El Mayo Olvidado: Cuando Zielona Góra desapareció en gas lacrimógeno.
Por: Redacción Talking Cities. A menudo, la historia de la resistencia polaca contra el comunismo se narra como un salto cronológico, pues de las ametralladoras contra obreros y estudiantes, en las calles de Poznań en junio de 1956, salta a las huelgas de los astilleros de Gdańsk en 1970. Sin embargo, en ese vacío de catorce años existe una grieta profunda y frecuentemente ignorada. La defensa de la Casa Católica, un evento ocurrió el 30 de mayo de 1960 en Zielona Góra, una ciudad ubicada al oeste de Polonia, a unas cinco horas de Varsovia. Contaba en aquel momento con poco más de 54.000 habitantes. Este momento histórico no fue una huelga obrera por pan, sino algo más complejo, una defensa feroz de la autonomía civil frente a un Estado que intentaba reclamar el control total sobre la vida social.
El Contexto
Para entender este momento, hay que situarlo en su contexto real: Zielona Góra no fue un evento aislado, sino el clímax de una primavera de hierro que ya había visto estallidos en Kraśnik y Nowa Huta apenas semanas antes. El gobierno del Primer Secretario del Partido Obrero Unificado Polaco (PZPR), Władysław Gomułka, llegó al poder en 1956 prometiendo una era de paz, pero documentos del Instituto de la Memoria Nacional (IPN) revelan que la "vía polaca al socialismo" era, en realidad, un retroceso autoritario disfrazado de reforma.
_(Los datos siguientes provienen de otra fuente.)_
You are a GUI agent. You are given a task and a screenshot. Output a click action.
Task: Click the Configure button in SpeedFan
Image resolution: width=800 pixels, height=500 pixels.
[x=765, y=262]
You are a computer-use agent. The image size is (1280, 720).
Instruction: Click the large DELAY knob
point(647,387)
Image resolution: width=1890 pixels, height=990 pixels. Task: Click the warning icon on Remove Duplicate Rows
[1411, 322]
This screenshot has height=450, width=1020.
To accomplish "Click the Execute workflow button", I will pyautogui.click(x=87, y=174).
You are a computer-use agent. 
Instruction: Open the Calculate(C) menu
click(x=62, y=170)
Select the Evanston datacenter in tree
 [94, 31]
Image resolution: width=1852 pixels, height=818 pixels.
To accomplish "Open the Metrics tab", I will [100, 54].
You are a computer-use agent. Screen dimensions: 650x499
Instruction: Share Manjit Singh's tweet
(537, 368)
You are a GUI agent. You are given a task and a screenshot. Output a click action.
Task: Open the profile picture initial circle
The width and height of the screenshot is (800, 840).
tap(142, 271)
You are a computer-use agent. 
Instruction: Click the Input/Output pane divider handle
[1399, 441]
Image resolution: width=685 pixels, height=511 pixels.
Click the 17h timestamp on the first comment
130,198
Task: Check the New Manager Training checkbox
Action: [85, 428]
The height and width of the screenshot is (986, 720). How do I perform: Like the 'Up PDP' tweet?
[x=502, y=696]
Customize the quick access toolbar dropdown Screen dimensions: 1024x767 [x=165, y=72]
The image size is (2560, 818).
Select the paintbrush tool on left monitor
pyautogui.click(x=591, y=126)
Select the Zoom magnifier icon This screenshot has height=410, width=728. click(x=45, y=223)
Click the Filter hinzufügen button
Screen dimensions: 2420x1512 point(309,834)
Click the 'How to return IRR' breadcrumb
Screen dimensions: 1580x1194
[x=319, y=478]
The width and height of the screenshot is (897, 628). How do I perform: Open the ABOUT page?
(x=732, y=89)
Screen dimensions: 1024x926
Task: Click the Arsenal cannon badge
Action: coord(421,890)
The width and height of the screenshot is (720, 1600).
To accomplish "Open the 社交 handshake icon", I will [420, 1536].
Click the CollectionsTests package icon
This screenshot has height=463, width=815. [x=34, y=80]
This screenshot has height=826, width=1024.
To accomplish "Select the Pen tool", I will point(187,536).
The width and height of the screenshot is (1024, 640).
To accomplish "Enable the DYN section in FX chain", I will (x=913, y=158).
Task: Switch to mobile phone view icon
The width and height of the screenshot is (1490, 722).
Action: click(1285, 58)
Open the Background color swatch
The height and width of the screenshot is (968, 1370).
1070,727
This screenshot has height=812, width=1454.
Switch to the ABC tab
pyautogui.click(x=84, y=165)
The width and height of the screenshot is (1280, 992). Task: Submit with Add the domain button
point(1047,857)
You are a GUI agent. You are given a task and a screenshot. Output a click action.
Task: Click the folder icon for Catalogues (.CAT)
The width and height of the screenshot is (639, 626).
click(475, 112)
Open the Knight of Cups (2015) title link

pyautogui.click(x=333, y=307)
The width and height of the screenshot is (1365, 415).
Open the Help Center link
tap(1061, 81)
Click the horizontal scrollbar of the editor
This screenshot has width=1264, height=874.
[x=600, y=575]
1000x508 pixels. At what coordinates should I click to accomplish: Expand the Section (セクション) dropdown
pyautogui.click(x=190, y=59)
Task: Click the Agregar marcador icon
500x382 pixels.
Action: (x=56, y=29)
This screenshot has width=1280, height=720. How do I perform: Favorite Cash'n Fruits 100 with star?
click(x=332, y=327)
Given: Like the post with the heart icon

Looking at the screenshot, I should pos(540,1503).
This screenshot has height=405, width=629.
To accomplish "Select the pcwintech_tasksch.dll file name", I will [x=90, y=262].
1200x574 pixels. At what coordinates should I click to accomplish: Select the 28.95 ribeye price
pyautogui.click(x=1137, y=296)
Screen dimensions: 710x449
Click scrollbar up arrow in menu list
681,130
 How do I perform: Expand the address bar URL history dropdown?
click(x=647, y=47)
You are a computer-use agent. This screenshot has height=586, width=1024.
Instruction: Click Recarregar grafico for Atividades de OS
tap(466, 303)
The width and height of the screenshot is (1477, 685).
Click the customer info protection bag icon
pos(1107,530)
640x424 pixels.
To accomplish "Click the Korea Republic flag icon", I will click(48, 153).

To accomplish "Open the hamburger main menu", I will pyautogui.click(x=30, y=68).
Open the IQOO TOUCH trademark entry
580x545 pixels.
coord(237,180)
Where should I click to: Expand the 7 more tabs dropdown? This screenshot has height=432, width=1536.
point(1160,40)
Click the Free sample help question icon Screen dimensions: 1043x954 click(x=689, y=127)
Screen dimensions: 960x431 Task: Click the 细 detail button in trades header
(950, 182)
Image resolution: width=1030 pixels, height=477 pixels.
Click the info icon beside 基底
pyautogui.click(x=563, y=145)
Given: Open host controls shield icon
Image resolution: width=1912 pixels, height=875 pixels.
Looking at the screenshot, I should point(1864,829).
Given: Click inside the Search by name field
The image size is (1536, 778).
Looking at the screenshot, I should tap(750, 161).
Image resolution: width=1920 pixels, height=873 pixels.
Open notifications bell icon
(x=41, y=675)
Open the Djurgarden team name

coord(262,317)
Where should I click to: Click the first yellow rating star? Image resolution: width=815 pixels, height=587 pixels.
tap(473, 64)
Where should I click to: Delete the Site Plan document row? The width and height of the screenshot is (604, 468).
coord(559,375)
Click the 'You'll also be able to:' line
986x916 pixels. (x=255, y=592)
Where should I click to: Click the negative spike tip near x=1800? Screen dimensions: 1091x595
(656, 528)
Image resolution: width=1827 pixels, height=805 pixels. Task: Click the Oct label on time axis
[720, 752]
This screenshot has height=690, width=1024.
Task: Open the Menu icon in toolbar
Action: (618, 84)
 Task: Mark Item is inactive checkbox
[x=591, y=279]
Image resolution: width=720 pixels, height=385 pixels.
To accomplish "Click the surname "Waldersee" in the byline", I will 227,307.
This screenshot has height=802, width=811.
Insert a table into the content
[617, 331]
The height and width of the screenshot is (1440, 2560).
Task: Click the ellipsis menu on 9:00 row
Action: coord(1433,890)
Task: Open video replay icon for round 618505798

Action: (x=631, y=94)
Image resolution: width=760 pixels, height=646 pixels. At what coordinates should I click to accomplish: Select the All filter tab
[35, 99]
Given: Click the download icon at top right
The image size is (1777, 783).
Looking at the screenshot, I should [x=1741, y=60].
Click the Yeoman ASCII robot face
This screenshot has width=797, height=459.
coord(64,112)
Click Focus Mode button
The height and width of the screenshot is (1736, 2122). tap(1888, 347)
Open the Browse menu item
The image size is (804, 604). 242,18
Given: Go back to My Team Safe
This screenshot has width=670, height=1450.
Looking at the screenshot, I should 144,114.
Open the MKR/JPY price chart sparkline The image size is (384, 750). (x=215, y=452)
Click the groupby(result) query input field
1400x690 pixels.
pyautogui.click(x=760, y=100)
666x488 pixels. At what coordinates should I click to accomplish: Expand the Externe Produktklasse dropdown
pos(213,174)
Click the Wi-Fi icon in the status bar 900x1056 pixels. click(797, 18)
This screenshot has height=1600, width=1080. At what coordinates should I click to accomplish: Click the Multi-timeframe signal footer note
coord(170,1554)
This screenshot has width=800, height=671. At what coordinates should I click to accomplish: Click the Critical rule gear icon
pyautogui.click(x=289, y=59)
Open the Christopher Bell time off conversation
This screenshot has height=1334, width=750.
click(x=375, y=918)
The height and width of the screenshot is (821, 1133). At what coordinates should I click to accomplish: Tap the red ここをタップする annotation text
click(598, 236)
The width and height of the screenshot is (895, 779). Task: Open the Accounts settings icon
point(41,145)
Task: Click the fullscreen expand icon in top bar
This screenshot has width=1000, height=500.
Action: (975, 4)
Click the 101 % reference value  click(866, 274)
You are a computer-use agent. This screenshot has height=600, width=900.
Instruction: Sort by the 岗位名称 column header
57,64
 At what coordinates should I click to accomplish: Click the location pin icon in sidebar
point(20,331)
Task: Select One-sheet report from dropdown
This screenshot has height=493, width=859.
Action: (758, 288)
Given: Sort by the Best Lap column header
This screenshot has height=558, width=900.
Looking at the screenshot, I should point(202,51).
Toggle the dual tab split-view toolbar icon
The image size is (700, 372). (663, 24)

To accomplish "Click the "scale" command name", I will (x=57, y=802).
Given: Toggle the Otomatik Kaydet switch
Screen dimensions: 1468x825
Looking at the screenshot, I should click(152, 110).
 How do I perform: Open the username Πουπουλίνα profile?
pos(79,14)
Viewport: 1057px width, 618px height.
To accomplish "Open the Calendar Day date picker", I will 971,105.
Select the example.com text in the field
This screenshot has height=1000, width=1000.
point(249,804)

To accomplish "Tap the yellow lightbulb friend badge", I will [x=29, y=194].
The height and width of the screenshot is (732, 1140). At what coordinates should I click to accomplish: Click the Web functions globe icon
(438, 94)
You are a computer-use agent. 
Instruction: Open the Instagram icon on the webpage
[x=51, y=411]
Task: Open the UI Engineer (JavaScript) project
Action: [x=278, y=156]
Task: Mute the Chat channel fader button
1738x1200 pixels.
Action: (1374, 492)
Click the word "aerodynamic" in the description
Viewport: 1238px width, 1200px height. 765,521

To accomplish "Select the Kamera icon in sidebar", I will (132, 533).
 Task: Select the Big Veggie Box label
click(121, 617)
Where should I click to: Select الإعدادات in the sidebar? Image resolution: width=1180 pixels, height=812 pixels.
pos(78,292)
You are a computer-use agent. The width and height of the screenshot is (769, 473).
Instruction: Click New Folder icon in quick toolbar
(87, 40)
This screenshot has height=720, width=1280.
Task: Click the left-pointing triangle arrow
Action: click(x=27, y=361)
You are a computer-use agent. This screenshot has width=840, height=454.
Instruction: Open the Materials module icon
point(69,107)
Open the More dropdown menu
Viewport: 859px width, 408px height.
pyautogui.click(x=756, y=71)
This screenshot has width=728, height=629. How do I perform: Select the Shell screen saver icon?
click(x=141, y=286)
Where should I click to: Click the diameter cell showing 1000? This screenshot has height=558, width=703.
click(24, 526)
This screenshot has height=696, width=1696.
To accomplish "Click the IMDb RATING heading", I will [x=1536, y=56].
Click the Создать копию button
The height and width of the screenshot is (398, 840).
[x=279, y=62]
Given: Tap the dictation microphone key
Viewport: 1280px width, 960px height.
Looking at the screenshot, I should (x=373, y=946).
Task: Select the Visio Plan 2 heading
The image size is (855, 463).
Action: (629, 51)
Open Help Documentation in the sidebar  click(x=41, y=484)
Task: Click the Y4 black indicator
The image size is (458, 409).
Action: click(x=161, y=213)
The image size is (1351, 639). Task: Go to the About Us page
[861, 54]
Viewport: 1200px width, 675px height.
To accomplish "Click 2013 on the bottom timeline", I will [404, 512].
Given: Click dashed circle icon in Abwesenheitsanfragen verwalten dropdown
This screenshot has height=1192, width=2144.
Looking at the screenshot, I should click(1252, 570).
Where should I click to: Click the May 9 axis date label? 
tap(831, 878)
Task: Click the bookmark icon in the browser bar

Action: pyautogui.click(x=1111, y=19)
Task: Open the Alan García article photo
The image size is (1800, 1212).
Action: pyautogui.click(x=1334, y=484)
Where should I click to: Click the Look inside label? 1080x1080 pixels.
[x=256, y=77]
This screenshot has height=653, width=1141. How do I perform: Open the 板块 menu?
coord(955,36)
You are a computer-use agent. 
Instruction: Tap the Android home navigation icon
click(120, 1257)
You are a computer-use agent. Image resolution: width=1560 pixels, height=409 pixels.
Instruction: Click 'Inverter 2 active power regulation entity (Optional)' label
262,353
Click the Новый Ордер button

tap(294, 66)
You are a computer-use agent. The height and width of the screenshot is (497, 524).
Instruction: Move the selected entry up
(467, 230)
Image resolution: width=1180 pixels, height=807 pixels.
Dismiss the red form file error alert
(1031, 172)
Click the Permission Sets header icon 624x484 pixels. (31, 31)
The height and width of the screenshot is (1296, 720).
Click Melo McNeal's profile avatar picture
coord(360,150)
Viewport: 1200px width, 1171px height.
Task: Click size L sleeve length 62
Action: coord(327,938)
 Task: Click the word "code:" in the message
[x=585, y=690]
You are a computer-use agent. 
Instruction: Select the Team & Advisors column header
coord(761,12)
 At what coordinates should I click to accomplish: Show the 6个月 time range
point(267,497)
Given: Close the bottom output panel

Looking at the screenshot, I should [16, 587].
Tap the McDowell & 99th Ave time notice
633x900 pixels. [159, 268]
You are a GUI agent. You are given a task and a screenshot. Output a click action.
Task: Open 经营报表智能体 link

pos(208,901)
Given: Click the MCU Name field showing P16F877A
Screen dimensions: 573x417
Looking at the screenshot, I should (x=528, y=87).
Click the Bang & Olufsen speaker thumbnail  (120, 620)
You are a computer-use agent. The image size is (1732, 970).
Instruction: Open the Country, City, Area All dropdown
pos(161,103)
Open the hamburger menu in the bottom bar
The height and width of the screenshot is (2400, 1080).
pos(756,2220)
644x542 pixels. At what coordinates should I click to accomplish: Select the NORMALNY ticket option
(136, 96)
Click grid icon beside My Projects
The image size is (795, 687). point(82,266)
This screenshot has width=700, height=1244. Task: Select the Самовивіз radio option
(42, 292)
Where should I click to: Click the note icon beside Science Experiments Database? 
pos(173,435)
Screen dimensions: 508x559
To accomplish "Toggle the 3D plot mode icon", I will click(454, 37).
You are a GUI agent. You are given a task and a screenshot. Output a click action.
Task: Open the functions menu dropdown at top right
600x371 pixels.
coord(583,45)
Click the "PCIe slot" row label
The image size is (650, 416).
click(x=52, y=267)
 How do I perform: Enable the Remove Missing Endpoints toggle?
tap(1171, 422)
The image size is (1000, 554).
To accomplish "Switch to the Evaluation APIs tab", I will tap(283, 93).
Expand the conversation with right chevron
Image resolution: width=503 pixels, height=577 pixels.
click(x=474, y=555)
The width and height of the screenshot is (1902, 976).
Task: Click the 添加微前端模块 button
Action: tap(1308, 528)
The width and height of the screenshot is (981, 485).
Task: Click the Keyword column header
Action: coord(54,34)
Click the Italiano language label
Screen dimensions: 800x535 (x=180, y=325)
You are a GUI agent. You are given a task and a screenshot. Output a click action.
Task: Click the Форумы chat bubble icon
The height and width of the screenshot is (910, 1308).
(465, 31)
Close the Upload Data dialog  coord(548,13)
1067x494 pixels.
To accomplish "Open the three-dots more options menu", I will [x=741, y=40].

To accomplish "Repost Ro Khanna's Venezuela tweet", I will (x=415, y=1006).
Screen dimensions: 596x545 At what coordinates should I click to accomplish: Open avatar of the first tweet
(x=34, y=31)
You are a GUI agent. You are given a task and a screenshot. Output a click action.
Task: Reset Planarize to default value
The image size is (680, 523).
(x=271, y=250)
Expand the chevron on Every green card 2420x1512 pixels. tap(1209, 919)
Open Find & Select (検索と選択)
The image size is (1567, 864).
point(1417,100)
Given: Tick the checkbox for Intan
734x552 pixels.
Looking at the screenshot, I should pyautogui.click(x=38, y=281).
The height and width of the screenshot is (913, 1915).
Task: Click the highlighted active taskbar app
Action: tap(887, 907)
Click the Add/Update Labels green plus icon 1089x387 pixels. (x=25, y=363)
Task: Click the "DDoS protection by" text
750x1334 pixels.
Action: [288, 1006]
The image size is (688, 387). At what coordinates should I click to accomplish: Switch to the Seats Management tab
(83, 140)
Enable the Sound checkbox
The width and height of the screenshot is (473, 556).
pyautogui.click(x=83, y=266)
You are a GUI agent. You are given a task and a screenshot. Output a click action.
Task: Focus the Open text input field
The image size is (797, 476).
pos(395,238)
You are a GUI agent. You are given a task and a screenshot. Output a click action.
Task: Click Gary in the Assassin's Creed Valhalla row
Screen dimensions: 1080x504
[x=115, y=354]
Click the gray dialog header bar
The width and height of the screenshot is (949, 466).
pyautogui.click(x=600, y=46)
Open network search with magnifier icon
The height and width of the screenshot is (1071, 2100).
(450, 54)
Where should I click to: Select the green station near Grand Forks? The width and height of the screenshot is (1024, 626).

La Casa Católica no era solo un edificio de ladrillos que el Estado quería nacionalizar bajo excusas administrativas; era un centro de gravedad social. Con sus salas de teatro y espacios de reunión, representaba el último pulmón de una ciudad que se negaba a ser asfixiada por la ideología oficial. Su defensa fue, en esencia, la primera gran batalla por el derecho a la ciudad y a la propiedad comunitaria en la Polonia de la posguerra.
Un Laboratorio Táctico
El 30 de mayo, cerca de 5.000 ciudadanos se alzaron contra el nuevo orden del Partido. Todo comenzó con un grupo de mujeres bloqueando la entrada del edificio. Lo que siguió después fue una escalada que el régimen utilizó como laboratorio táctico. El evento de la Casa Católica en Zielona Góra, sirvió para que el ZOMO (Zmotoryzowane Odwody Milicji Obywatelskiej), creado en 1956, se graduara como una unidad de control social y brazo de ocupación urbana, mostrando su fuerza en un despliegue totalmente desproporcionado: 1.300 unidades de medios químicos (fue el debut masivo del gas lacrimógeno para asfixiar un centro urbano), 5.000 participantes (una cifra abrumadora considerando la demografía), y una fuerte resistencia obrera. Aunque el detonante fue religioso, de los 333 arrestados, la gran mayoría eran obreros de las fábricas locales, no solo líderes eclesiásticos. La solidaridad de clase se activó para defender un espacio de libertad.
El Primer Ensayo General
Para despojar al evento de su peso político, las autoridades tildaron a los manifestantes de chuligani (hooligans o vándalos). Este enmarcado producido por el Partido Obrero Unificado Polaco (PZPR), no era casual. Al criminalizar la protesta como un acto de vandalismo callejero, el Estado intentaba borrar la legitimidad de la protesta. Las sentencias de hasta cinco años de prisión no buscaban castigar desórdenes públicos, sino enviar un mensaje claro: la tregua de 1956 había terminado oficialmente. El silencio que se impuso durante décadas fue la prueba del éxito —y del miedo— del régimen. Lo ocurrido en la Casa Católica de Zielona Góra en 1960, fue el primer ensayo general de la represión moderna. Allí, el régimen descubrió que podía aislar informativamente a una ciudad y aplastar la disidencia antes de que se contagiara al resto del país. Hoy, al observar el mural simbólico o el monument al padre Kazimierz Michalski, la pregunta para el habitante de una Europa moderna no es solo sobre la fe, sino sobre la propiedad del espacio público. ¿A quién pertenece la ciudad? En 1960, los ciudadanos de Zielona Góra decidieron que no pertenecía al Partido, y pagaron el precio por recordarlo.